Predicting the next article in a session
Predicting a sequence of articles in a session
Predicting the target of a navigation session
Predicting the user-intent

In addition to using the reader/navigation sessions extracted from the server logs, we also aim to use the underlying graph structure (captured by the hyperlink network of Wikipedia articles) and the textual content of each article for training multi-modal sequential models.

Data

We plan to use reading/navigation sessions extracted from Wikimedia's server logs, where all HTTP requests to Wikimedia projects are logged.

Method

We aggregate the set of pages read by the same user by creating an identifier composed by request IP and user-agent (data hashed). Once users are uniquely identified, it is important to define the term "session." In this context, we consider two types of aggregation strategies:

Navigation session: It takes into account the referrer field of the server logs to represent user navigations as trees. Negative aspects of this approach include:

unclear representation of behaviors where the referrer field is not defined (i.e., a sequence of pages loaded from Search engine results).
unclear representation of how the content was consumed by the reader (user jumping between different tabs)

Reading session: This approach takes into account the navigation events sorted by timestamp as the readers generated them. It represents the natural way to model the trajectory of the reader across different topics. Negative aspects include:

There is a need to define a heuristic to split different reading sessions (i.e., one hour without activities).

Mixed approaches are also possible. The analysis will be limited to anonymous users.

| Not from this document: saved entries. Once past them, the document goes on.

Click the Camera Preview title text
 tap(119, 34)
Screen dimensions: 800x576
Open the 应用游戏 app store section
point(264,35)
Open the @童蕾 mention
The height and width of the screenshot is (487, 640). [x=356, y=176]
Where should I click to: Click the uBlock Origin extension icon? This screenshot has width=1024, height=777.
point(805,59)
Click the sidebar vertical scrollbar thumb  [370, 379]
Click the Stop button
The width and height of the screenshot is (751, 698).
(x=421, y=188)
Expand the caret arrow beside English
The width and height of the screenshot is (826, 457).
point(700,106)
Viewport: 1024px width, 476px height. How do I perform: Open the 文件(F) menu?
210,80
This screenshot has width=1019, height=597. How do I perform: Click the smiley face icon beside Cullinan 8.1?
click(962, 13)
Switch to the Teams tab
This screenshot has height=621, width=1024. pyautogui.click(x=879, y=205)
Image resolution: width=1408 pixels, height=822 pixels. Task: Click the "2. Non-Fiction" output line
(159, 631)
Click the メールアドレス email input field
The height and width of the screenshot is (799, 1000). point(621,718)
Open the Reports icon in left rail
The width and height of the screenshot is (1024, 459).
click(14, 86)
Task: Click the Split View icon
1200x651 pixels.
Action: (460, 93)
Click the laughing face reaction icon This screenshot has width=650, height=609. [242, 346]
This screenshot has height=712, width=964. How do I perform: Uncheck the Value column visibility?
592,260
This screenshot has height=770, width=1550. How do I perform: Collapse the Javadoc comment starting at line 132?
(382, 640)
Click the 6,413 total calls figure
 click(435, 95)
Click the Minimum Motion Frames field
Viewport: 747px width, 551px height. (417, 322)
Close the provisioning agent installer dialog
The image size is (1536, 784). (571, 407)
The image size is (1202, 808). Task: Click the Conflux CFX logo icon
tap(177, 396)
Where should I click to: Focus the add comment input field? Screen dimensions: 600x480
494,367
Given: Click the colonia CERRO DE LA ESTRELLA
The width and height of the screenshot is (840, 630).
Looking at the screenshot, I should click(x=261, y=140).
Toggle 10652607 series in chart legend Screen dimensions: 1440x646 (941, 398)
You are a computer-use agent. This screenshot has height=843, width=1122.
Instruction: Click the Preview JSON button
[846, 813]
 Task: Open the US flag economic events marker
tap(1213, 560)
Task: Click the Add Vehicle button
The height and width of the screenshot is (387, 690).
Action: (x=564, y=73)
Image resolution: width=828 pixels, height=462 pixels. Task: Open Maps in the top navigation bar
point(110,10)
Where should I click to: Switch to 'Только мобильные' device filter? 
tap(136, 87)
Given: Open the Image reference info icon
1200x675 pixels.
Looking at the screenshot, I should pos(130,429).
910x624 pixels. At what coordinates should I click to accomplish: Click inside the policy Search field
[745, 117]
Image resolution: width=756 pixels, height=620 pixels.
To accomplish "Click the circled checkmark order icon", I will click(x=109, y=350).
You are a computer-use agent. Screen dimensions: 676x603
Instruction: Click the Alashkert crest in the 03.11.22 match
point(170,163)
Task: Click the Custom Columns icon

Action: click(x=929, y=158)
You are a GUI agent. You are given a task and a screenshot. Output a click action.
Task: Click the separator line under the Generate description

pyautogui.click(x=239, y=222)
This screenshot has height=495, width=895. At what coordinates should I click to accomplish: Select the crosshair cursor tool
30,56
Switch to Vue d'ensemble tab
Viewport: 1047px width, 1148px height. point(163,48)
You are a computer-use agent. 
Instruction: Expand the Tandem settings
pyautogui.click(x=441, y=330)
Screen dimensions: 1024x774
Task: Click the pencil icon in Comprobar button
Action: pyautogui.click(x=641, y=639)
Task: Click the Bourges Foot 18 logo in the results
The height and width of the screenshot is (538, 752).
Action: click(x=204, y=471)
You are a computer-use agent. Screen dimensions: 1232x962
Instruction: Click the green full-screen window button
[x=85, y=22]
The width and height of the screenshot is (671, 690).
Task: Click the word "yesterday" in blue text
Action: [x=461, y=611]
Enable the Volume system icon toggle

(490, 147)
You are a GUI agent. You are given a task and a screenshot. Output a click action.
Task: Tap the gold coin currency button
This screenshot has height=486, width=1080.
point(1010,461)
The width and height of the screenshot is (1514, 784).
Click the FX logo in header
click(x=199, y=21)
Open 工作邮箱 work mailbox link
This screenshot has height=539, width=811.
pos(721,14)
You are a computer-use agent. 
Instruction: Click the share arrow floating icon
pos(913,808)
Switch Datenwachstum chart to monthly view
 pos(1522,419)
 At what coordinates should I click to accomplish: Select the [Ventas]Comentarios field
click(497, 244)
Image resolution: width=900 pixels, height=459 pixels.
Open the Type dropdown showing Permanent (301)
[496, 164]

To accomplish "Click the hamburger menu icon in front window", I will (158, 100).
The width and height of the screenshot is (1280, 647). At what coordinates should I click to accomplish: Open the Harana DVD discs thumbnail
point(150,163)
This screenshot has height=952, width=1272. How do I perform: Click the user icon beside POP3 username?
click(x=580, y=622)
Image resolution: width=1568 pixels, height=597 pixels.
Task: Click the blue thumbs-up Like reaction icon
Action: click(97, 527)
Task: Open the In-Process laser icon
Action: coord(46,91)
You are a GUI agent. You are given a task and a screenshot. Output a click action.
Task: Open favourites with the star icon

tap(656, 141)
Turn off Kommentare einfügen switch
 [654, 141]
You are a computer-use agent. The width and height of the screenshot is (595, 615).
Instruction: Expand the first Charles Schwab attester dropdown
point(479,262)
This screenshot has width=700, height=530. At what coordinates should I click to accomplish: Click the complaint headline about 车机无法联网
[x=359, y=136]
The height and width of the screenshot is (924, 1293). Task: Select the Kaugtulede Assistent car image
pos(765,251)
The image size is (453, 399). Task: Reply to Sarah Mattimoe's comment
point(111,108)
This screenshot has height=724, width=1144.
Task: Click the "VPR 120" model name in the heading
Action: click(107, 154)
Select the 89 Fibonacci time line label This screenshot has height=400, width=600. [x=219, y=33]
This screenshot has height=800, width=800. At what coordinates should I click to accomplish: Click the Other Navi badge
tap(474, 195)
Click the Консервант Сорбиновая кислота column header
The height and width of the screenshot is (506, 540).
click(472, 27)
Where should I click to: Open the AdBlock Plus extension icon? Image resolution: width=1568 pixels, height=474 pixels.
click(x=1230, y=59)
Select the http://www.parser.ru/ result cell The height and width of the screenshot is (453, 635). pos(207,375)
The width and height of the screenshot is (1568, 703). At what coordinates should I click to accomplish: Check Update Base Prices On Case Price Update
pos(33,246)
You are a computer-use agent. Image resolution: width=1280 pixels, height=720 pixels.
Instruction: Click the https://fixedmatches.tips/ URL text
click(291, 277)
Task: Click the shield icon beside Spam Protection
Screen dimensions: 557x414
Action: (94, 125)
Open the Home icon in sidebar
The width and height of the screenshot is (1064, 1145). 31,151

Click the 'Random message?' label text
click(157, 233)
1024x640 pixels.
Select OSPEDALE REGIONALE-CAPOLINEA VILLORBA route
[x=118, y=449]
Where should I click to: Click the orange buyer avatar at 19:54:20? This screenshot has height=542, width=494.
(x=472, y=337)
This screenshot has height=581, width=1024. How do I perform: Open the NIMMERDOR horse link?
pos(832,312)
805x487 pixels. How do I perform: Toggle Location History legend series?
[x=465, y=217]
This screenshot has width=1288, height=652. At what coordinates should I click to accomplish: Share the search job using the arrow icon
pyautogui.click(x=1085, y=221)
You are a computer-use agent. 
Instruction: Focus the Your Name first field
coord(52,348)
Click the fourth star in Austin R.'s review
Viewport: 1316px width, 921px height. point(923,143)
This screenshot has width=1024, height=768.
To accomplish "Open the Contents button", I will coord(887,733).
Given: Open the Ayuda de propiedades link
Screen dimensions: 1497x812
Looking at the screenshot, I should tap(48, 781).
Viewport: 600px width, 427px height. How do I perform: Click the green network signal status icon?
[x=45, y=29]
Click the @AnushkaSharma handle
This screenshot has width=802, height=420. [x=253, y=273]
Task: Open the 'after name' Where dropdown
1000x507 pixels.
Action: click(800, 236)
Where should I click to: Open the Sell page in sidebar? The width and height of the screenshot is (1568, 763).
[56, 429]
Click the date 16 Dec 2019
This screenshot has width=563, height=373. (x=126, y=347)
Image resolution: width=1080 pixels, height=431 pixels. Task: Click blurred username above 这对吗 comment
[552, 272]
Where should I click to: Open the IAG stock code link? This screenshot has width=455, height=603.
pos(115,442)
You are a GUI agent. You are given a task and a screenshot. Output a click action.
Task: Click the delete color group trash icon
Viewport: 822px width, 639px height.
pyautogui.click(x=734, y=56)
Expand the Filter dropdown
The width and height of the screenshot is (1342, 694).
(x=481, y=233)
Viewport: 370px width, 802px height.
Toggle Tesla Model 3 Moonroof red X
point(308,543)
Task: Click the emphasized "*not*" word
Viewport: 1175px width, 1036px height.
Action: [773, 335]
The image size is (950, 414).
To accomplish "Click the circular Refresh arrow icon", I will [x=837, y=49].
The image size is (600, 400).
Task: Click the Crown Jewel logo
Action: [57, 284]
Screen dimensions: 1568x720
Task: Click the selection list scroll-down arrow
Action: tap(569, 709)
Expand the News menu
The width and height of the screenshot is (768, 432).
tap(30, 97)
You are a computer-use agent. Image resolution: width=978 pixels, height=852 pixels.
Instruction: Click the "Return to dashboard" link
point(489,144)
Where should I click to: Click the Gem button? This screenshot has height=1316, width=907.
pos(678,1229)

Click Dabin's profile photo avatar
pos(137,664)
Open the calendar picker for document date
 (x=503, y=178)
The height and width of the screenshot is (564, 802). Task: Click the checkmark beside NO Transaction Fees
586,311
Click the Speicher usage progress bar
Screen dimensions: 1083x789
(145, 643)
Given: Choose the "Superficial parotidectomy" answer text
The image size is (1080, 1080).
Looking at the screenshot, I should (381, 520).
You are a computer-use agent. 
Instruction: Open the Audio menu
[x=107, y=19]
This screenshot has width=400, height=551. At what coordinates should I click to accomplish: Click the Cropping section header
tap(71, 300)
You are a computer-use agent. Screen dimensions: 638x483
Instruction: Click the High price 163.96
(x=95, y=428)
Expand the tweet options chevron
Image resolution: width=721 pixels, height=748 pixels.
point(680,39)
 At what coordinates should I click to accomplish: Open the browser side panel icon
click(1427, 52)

Once the reading/navigation sessions have been extracted from the server logs, we then train the following language models on the sequence of articles extracted in the said sessions.

Word2Vec
LSTM
BERT (ongoing)

Baseline

We use the "morelike" feature in mw:Extension:CirrusSearch, which extracts keywords from articles via tfidf and searches other articles with those keywords, as a baseline.

Result

Based on our initial experiments on SimpleWiki, we have obtained the following results:

Method	MRR
MoreLike	0.176
Word2Vec	0.17
LSTM	0.30